Question

Use the Laplace transform to solve the initial value problem.\n$$y^{\\prime \\prime}+4 y=8 t$$ \t\t $$y(0)=2$$ \t\t $$y^{\\prime}(0)=6$$

Answer

**step1 Apply the Laplace Transform to the Differential Equation**

To begin, we apply the Laplace transform to both sides of the given differential equation $$y^{\prime \prime}+4 y=8 t$$. The Laplace transform is a powerful tool for solving linear differential equations with constant coefficients by converting them from the time domain to the s-domain.
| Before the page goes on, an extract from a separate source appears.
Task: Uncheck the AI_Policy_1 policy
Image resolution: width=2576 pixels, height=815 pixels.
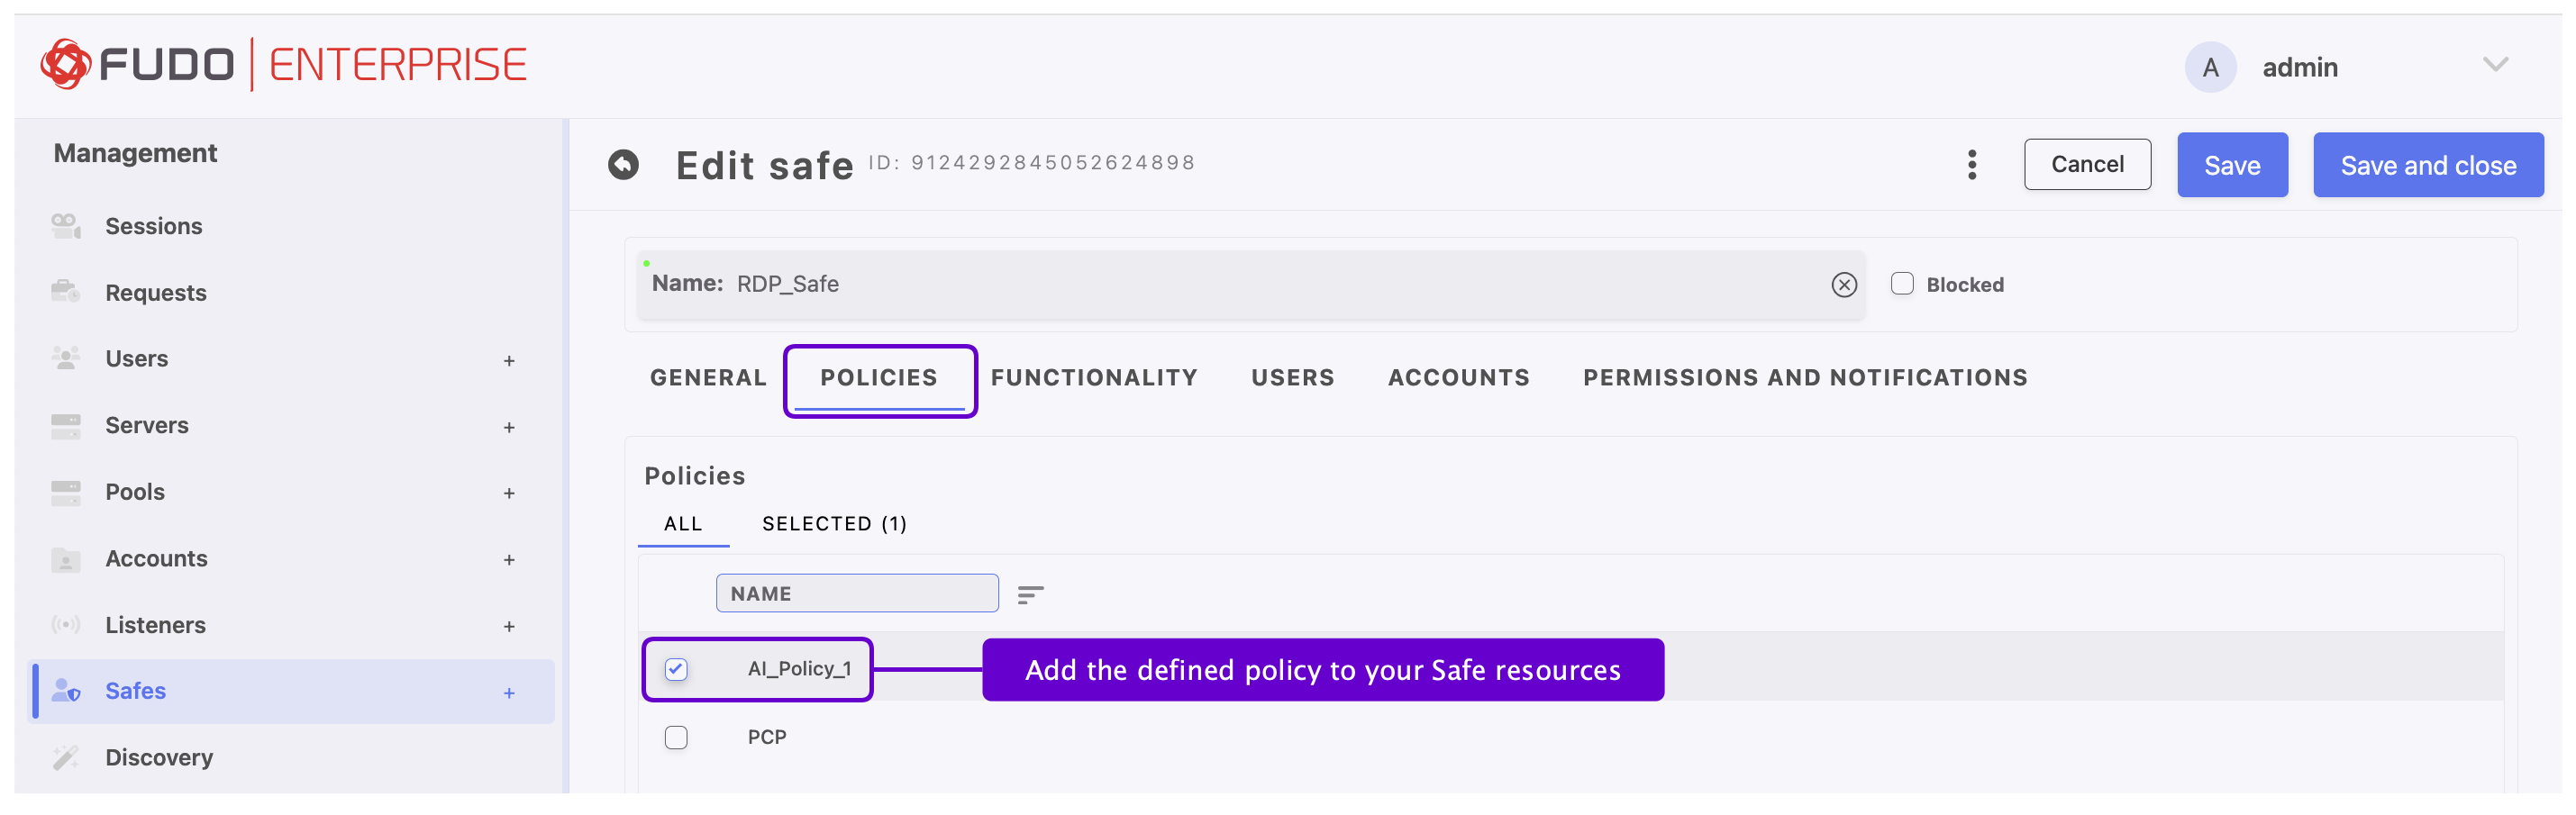Action: [676, 668]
We use the linearity property of the Laplace transform, $$L\{af(t)+bg(t)\} = aL\{f(t)\}+bL\{g(t)\}$$. Additionally, we use the standard Laplace transform formulas for derivatives: $$L\{y'(t)\} = sY(s) - y(0)$$ and $$L\{y''(t)\} = s^2Y(s) - sy(0) - y'(0)$$, where $$Y(s) = L\{y(t)\}$$. We also need the Laplace transform of $$t$$, which is $$L\{t\} = \frac{1}{s^2}$$.
Applying the transform to the equation:

$$L\{y'' + 4y\} = L\{8t\}$$

$$L\{y''\} + 4L\{y\} = 8L\{t\}$$

$$(s^2Y(s) - sy(0) - y'(0)) + 4Y(s) = 8 \times \frac{1}{s^2}$$

**step2 Substitute Initial Conditions and Solve for Y(s)**

Next, we substitute the given initial conditions, $$y(0)=2$$ and $$y'(0)=6$$, into the transformed equation. After substitution, we algebraically manipulate the equation to isolate $$Y(s)$$, which represents the Laplace transform of our solution $$y(t)$$. This step transforms the differential equation into an algebraic equation in terms of $$s$$.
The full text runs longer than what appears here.